**Task item**
An unaltered copy of the listing below is required.

=====

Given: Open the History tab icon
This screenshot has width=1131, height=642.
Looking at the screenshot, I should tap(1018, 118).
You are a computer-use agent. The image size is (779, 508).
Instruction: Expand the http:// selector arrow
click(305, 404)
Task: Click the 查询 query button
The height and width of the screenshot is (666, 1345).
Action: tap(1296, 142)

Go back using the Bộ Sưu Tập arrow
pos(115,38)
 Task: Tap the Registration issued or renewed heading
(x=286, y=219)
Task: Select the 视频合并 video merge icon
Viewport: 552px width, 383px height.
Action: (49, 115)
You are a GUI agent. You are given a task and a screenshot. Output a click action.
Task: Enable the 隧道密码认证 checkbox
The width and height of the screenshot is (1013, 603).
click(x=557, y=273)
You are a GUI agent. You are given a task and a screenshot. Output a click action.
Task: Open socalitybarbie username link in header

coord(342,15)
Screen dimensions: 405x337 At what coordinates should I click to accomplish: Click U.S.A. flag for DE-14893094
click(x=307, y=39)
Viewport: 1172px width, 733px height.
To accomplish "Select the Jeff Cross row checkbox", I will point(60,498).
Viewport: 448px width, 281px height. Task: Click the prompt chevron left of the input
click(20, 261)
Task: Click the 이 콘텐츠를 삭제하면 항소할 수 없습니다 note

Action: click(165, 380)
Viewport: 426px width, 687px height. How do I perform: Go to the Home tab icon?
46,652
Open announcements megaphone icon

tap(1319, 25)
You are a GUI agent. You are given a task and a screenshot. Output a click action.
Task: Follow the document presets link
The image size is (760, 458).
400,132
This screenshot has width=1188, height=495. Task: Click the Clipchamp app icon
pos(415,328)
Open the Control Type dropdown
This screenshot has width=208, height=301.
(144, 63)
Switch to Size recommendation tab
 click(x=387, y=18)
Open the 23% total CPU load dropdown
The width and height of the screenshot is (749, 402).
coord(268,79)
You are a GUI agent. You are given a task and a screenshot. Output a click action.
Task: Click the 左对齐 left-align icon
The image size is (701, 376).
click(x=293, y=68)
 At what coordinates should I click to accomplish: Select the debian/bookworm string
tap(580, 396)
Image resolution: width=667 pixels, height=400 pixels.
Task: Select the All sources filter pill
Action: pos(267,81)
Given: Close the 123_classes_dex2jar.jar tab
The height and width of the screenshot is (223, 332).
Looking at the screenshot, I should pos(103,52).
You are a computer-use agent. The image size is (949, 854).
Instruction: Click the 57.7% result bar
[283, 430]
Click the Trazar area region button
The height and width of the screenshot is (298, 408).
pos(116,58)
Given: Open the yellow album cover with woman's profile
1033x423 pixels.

=====

**Answer space**
Given: Open the History tab icon
This screenshot has width=1131, height=642.
Looking at the screenshot, I should tap(1018, 118).
You are a computer-use agent. The image size is (779, 508).
Instruction: Expand the http:// selector arrow
click(305, 404)
Task: Click the 查询 query button
The height and width of the screenshot is (666, 1345).
Action: tap(1296, 142)

Go back using the Bộ Sưu Tập arrow
pos(115,38)
 Task: Tap the Registration issued or renewed heading
(x=286, y=219)
Task: Select the 视频合并 video merge icon
Viewport: 552px width, 383px height.
Action: (49, 115)
You are a GUI agent. You are given a task and a screenshot. Output a click action.
Task: Enable the 隧道密码认证 checkbox
The width and height of the screenshot is (1013, 603).
click(x=557, y=273)
You are a GUI agent. You are given a task and a screenshot. Output a click action.
Task: Open socalitybarbie username link in header

coord(342,15)
Screen dimensions: 405x337 At what coordinates should I click to accomplish: Click U.S.A. flag for DE-14893094
click(x=307, y=39)
Viewport: 1172px width, 733px height.
To accomplish "Select the Jeff Cross row checkbox", I will point(60,498).
Viewport: 448px width, 281px height. Task: Click the prompt chevron left of the input
click(20, 261)
Task: Click the 이 콘텐츠를 삭제하면 항소할 수 없습니다 note

Action: click(165, 380)
Viewport: 426px width, 687px height. How do I perform: Go to the Home tab icon?
46,652
Open announcements megaphone icon

tap(1319, 25)
You are a GUI agent. You are given a task and a screenshot. Output a click action.
Task: Follow the document presets link
The image size is (760, 458).
400,132
This screenshot has width=1188, height=495. Task: Click the Clipchamp app icon
pos(415,328)
Open the Control Type dropdown
This screenshot has width=208, height=301.
(144, 63)
Switch to Size recommendation tab
 click(x=387, y=18)
Open the 23% total CPU load dropdown
The width and height of the screenshot is (749, 402).
coord(268,79)
You are a GUI agent. You are given a task and a screenshot. Output a click action.
Task: Click the 左对齐 left-align icon
The image size is (701, 376).
click(x=293, y=68)
 At what coordinates should I click to accomplish: Select the debian/bookworm string
tap(580, 396)
Image resolution: width=667 pixels, height=400 pixels.
Task: Select the All sources filter pill
Action: pos(267,81)
Given: Close the 123_classes_dex2jar.jar tab
The height and width of the screenshot is (223, 332).
Looking at the screenshot, I should pos(103,52).
You are a computer-use agent. The image size is (949, 854).
Instruction: Click the 57.7% result bar
[283, 430]
Click the Trazar area region button
The height and width of the screenshot is (298, 408).
pos(116,58)
Given: Open the yellow album cover with woman's profile
1033x423 pixels.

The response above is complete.